Author: Frederica De Laguna
Publisher: U of Nebraska Press
Published: 2002-01-01
Total Pages: 860
ISBN-13: 9780803280083
DOWNLOAD EBOOKThe formative years of American anthropology were characterized by intellectual energy and excitement, the identification of key interpretive issues, and the beginnings of a prodigious amount of fieldwork and recording. The American Anthropological Association (AAA) was born as anthropology emerged as a formal discipline with specialized subfields; fieldwork among Native communities proliferated across North America, yielding a wealth of ethnographic information that began to surface in the flagship journal, the American Anthropologist; and researchers increasingly debated and probed deeper into the roots and significance of ritual, myth, language, social organization, and the physical make-up and prehistory of Native Americans. The fifty-five selections in this volume represent the interests of and accomplishments in American anthropology from the establishment of the American Anthropologist through World War I. The articles in their entirety showcase the state of the subfields of anthropology?archaeology, linguistics, physical anthropology, and cultural anthropology?as they were imagined and practiced at the dawn of the twentieth century. Examples of important ethnographic accounts and interpretive debates are also included. Introducing this collection is a historical overview of the beginnings of American anthropology by A. Irving Hallowell, a former president of the AAA.
Author: Alanson Skinner
Publisher:
Published: 1915
Total Pages: 356
ISBN-13:
DOWNLOAD EBOOKAuthor: Alanson Skinner
Publisher:
Published: 1915
Total Pages: 582
ISBN-13:
DOWNLOAD EBOOKAuthor: Mary Inez Hilger
Publisher: Minnesota Historical Society Press
Published: 1992
Total Pages: 276
ISBN-13: 9780873512718
DOWNLOAD EBOOK"In the 1930s anthropologist Sister M. Inez Hilger traveled to nine reservations in Minnesota, Wisconsin, and Michigan to record traditional Chippewa (Ojibway) methods of raising children. Her intriguing study captures the essential details of Chippewa child life-and provides a comprehensive overview of a fascinating culture. A new introduction by Jean M. O'Brien, assistant professor of history and American Indian studies at the University of Minnesota, assesses Hilger's contributions in this book, which was first published in 1951."-- Back cover.

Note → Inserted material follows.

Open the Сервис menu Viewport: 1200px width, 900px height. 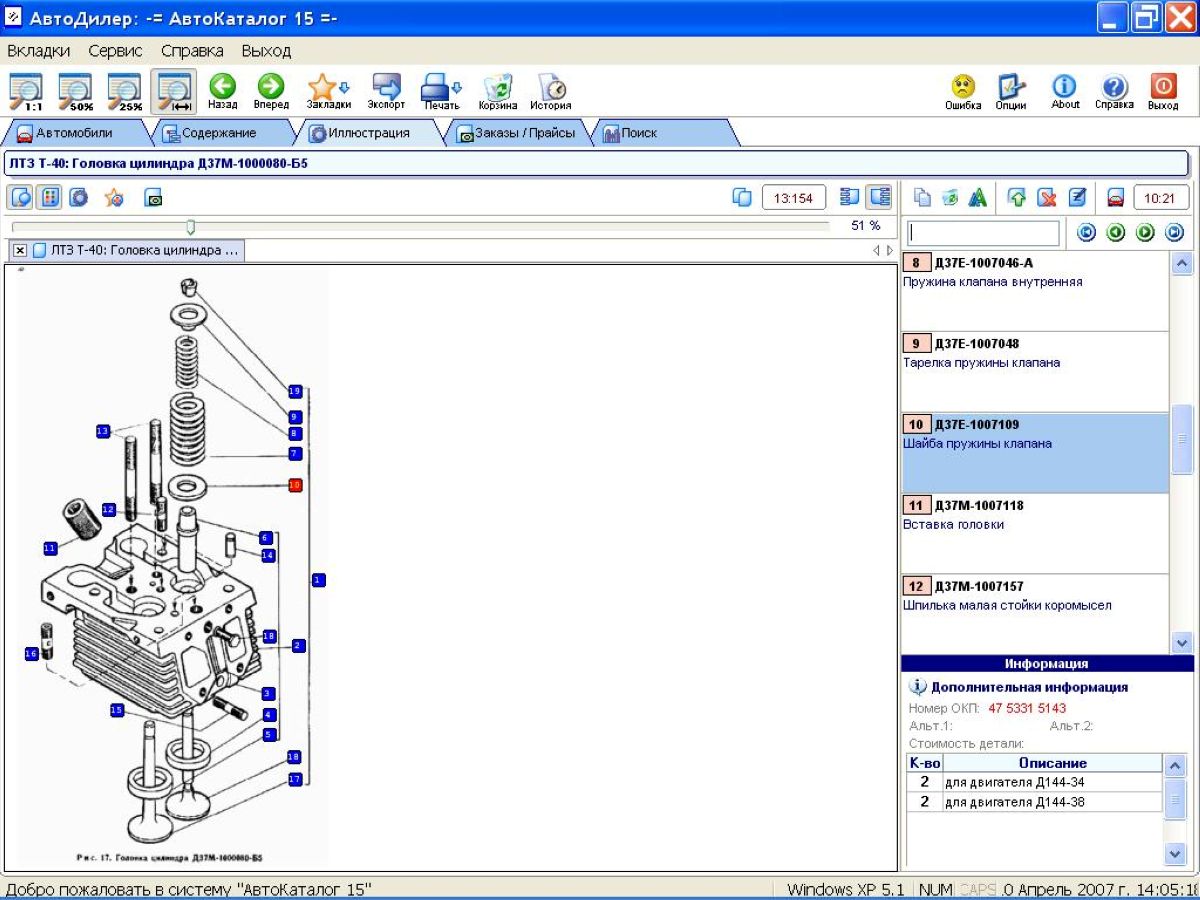[115, 51]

Author: Jennifer S.H. Brown
Publisher: Univ. of Manitoba Press
Published: 2009-08-19
Total Pages: 238
ISBN-13: 0887554083
DOWNLOAD EBOOKThe introduction by Brown and Brightman describes Nelson's career in the fur trade and explains the influences affecting his perception and understanding of Native religions. They also provide a comparative summary of Subarctic Algonquian religion, with emphasis on the beliefs and practices described by Nelson. Stan Cuthand, a Cree Anglican minister, author, and language instructor, who lived in Lac la Ronge in the 1940s, adds a commentary relating Nelson's writing to his own knowledge of Cree religion in Saskatchewan. Emma LaRoque, an author and instructor in Native Studies, presents a Native scholar's perspective on the ethics of publishing historical documents.